"We're in startup mode again," Digg's recently appointed CEO Matt Williams tells Mashable. "The burn rate is simply
too high." (Illustrating Digg's present challenges, Mashable's story had been Tweeted 770 times on Tuesday morning, but
only Digged 45 times.)
Williams says the company is determined to reclaim its former glory -- and achieve profitability by 2011 -- by cutting costs, and resetting its
"Primarily, the company will focus on increasing engagement with the Digg community, which lost many individuals during the disastrous release of the New Digg," reports Mashable, referring to Digg's recent relaunch. Williams "wants the company to 'listen hard' to users in order to re-engage them."
Furthermore, Williams believes "Diggable Ads," so-called, will appeal to both users and advertisers. "He believes Digg's new ad format is an innovative and powerful ad product," writes Mashable.
Despite Digg's prospects, however, some are already using it as a new media cautionary tail.
"Digg has become a Silicon Valley fable because it didn't sell out when it was hot and allowed itself to be surpassed by other hot social networks such as Facebook," writes SocialBeat. The conventional wisdom is that [onetime CEO Jay Adelson] and founder Kevin Rose should have taken big offers from the likes of Google and Al Gore's Current social broadcasting company."

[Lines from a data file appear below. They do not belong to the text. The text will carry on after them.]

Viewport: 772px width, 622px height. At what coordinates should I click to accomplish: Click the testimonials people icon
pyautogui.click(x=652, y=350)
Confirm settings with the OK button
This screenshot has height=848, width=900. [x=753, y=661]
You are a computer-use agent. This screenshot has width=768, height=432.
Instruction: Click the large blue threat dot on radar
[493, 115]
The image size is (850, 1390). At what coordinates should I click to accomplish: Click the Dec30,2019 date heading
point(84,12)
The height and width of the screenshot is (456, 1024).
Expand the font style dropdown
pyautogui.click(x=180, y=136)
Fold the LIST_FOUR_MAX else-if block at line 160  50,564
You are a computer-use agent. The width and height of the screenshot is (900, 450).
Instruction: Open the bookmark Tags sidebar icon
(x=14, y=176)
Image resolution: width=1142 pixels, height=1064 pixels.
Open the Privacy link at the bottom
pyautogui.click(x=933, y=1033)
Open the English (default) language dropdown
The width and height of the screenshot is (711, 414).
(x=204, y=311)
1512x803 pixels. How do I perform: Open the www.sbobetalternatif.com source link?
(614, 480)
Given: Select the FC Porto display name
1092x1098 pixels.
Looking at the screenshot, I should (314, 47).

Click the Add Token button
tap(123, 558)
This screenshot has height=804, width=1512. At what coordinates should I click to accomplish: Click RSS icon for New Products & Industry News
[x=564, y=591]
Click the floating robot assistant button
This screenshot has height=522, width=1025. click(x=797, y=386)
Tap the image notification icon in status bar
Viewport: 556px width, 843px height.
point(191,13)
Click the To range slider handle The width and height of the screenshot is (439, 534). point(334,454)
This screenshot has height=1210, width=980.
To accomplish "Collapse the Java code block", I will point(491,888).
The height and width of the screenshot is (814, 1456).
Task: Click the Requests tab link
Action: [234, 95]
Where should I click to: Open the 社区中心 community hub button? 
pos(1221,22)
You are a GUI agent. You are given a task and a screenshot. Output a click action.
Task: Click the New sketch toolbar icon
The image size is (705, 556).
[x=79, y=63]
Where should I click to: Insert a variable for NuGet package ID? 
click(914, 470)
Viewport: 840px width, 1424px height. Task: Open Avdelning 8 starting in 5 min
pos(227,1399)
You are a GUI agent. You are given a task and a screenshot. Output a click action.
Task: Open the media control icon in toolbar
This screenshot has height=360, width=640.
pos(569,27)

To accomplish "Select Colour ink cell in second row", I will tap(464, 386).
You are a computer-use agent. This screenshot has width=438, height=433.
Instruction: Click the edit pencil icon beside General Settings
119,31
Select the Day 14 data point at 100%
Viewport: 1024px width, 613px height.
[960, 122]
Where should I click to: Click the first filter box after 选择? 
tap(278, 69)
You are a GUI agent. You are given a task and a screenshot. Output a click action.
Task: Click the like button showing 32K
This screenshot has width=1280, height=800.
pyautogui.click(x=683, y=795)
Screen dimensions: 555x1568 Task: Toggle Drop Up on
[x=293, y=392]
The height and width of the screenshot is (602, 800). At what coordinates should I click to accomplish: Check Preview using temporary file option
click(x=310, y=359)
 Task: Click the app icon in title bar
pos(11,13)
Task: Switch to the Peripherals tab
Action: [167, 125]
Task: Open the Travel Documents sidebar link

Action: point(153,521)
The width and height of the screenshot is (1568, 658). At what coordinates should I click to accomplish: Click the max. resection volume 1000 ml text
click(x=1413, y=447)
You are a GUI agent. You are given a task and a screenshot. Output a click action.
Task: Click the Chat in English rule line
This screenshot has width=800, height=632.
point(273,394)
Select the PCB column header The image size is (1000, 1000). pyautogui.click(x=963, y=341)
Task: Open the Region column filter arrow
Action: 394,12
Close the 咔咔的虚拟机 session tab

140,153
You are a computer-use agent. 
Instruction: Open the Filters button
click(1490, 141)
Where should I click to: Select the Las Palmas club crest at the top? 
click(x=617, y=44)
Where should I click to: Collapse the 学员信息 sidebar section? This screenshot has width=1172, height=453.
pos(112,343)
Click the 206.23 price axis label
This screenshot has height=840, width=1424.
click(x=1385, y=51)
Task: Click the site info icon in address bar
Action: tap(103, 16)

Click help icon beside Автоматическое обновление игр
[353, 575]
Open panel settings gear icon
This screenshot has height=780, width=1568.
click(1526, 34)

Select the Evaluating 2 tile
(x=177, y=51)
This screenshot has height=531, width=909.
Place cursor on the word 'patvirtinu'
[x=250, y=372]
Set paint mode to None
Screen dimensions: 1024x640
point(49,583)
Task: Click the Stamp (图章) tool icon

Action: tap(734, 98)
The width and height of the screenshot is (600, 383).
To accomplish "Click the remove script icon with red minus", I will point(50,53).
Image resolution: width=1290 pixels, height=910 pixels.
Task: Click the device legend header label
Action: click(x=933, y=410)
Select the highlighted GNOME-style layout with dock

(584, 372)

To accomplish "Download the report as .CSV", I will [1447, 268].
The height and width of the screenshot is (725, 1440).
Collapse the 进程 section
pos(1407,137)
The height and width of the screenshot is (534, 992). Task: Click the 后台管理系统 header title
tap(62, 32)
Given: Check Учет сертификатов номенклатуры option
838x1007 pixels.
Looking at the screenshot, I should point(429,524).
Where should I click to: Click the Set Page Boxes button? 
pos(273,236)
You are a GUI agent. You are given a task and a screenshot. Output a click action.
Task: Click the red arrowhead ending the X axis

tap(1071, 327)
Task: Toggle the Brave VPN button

Adelson, for his part, said formal offers were
never forthcoming, and he doesn't regret not seeing a big payday after five years at Digg. Regarding Digg's future, "The jury is out," Adelson said
this week at FailCon -- a conference with the tagline, "Embrace Your Mistakes. Build Your Success."
Meanwhile, it looks like Digg's loss is Silicon Valley's gain. "As I'm hearing that the talent pool of experienced engineers in the Bay
Area is currently in short supply, this layoff might be a boon for local startups looking to add skilled staff," writes TechCrunch's Alexia Tsotsis. Cue the vultures.